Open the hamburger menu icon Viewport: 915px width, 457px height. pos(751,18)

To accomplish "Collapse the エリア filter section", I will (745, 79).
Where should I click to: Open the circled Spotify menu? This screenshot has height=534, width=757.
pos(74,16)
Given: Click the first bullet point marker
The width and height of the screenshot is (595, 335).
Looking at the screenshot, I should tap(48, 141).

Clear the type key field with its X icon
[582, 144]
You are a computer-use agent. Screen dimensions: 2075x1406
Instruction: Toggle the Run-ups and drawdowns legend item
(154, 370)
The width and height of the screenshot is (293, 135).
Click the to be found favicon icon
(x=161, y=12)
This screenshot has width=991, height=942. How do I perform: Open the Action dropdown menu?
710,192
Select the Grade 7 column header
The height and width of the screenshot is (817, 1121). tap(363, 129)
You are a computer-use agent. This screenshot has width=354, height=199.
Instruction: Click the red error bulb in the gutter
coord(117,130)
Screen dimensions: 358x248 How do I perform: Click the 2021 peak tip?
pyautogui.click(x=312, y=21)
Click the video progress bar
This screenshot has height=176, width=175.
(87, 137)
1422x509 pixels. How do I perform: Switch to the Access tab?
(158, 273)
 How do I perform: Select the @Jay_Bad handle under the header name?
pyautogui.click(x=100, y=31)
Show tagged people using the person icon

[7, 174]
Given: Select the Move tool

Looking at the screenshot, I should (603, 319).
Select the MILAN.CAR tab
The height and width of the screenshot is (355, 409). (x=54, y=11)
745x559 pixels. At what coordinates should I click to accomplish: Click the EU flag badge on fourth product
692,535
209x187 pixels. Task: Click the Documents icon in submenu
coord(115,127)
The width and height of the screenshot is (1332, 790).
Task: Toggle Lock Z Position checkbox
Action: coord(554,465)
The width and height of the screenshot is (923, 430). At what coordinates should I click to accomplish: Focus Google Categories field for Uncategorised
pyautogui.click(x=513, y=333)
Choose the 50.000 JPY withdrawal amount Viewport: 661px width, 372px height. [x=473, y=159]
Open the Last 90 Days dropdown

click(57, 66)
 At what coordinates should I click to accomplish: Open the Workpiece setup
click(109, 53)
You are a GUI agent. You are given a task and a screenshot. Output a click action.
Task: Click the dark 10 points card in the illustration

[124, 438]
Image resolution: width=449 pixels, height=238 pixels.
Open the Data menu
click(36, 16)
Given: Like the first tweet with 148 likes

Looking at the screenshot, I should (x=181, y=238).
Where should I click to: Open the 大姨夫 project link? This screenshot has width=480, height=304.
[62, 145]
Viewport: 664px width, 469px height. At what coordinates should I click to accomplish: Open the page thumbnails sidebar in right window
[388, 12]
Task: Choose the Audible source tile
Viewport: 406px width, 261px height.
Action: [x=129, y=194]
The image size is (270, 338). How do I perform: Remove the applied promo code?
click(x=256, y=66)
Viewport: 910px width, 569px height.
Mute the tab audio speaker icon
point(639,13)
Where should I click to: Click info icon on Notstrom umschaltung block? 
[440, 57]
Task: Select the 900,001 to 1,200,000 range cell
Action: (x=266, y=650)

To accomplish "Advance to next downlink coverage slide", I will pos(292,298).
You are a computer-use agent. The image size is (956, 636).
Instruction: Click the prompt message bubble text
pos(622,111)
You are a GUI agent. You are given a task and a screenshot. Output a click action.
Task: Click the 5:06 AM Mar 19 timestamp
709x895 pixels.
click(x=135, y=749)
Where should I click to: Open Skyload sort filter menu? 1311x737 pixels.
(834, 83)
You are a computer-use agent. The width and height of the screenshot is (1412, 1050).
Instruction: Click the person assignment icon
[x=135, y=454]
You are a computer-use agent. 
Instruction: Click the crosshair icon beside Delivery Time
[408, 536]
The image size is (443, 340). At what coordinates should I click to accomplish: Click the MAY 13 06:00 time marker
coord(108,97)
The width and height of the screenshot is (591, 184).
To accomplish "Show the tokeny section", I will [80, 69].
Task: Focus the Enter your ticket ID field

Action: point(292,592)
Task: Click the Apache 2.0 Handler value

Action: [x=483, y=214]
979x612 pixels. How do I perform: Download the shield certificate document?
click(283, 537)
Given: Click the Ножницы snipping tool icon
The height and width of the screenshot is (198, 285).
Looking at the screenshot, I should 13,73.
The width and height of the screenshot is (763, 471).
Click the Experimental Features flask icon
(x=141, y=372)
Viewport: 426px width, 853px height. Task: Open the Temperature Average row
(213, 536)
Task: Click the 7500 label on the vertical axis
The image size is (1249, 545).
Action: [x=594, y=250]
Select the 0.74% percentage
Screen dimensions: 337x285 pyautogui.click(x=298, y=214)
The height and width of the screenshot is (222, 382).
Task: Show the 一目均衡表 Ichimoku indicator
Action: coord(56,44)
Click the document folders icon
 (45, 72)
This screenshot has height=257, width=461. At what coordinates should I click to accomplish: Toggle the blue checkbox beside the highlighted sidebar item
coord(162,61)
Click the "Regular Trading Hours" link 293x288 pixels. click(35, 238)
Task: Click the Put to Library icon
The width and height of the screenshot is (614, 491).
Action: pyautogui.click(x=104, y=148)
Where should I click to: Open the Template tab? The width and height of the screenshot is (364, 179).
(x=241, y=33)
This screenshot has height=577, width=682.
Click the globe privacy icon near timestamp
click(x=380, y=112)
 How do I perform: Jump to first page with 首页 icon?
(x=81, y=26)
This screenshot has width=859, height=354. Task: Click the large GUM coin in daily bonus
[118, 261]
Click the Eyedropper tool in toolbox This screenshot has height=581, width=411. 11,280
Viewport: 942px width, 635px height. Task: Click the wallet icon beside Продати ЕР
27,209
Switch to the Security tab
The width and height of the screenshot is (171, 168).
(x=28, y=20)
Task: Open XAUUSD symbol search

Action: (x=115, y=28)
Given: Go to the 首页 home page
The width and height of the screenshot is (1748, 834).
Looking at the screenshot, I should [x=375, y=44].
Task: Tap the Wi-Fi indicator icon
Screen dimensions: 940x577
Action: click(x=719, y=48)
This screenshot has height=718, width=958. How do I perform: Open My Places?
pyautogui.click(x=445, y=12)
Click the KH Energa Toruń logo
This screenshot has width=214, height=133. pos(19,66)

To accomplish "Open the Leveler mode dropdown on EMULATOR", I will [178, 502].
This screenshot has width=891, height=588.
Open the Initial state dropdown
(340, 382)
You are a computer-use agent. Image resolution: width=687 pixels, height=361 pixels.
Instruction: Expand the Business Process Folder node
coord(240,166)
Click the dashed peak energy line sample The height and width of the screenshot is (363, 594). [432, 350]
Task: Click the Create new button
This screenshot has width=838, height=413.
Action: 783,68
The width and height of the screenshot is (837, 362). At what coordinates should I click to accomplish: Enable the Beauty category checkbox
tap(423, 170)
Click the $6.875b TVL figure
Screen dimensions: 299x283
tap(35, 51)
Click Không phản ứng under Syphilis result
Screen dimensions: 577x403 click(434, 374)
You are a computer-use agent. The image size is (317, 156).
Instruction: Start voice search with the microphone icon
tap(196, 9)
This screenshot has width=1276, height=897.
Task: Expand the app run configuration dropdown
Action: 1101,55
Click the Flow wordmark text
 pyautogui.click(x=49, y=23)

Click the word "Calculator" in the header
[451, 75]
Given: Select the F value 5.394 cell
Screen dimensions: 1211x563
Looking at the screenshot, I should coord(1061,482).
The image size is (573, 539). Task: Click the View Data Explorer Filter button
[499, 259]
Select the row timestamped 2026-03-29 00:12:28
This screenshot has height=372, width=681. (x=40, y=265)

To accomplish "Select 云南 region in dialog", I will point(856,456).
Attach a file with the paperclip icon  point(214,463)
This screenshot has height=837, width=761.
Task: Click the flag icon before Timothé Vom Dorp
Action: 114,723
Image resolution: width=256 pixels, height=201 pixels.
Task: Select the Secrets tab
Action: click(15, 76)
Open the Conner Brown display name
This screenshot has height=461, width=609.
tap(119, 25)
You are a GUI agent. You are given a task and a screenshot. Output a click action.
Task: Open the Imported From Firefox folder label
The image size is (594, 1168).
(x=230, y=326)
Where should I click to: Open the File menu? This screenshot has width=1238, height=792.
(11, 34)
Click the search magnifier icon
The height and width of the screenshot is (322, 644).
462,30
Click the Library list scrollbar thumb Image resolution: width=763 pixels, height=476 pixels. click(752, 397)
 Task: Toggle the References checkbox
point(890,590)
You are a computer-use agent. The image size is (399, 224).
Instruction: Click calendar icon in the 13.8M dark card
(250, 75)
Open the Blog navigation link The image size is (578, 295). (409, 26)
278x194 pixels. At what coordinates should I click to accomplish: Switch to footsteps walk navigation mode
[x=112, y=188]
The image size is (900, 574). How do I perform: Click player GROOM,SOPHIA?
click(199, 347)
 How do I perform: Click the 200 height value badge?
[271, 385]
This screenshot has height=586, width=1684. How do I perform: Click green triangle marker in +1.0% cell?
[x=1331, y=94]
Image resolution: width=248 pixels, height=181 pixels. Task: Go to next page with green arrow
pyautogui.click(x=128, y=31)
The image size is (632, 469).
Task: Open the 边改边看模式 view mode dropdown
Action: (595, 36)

☆ ☆ ☆ ☆

Problem >>
Among the records above, repeat exactly the line with "979x612 pixels. How", the line with "Task: Click the Put to Library icon", and every line in between, and only those.

Your solution >>
979x612 pixels. How do I perform: Download the shield certificate document?
click(283, 537)
Given: Click the Ножницы snipping tool icon
The height and width of the screenshot is (198, 285).
Looking at the screenshot, I should 13,73.
The width and height of the screenshot is (763, 471).
Click the Experimental Features flask icon
(x=141, y=372)
Viewport: 426px width, 853px height. Task: Open the Temperature Average row
(213, 536)
Task: Click the 7500 label on the vertical axis
The image size is (1249, 545).
Action: [x=594, y=250]
Select the 0.74% percentage
Screen dimensions: 337x285 pyautogui.click(x=298, y=214)
The height and width of the screenshot is (222, 382).
Task: Show the 一目均衡表 Ichimoku indicator
Action: coord(56,44)
Click the document folders icon
 (45, 72)
This screenshot has height=257, width=461. At what coordinates should I click to accomplish: Toggle the blue checkbox beside the highlighted sidebar item
coord(162,61)
Click the "Regular Trading Hours" link 293x288 pixels. click(35, 238)
Task: Click the Put to Library icon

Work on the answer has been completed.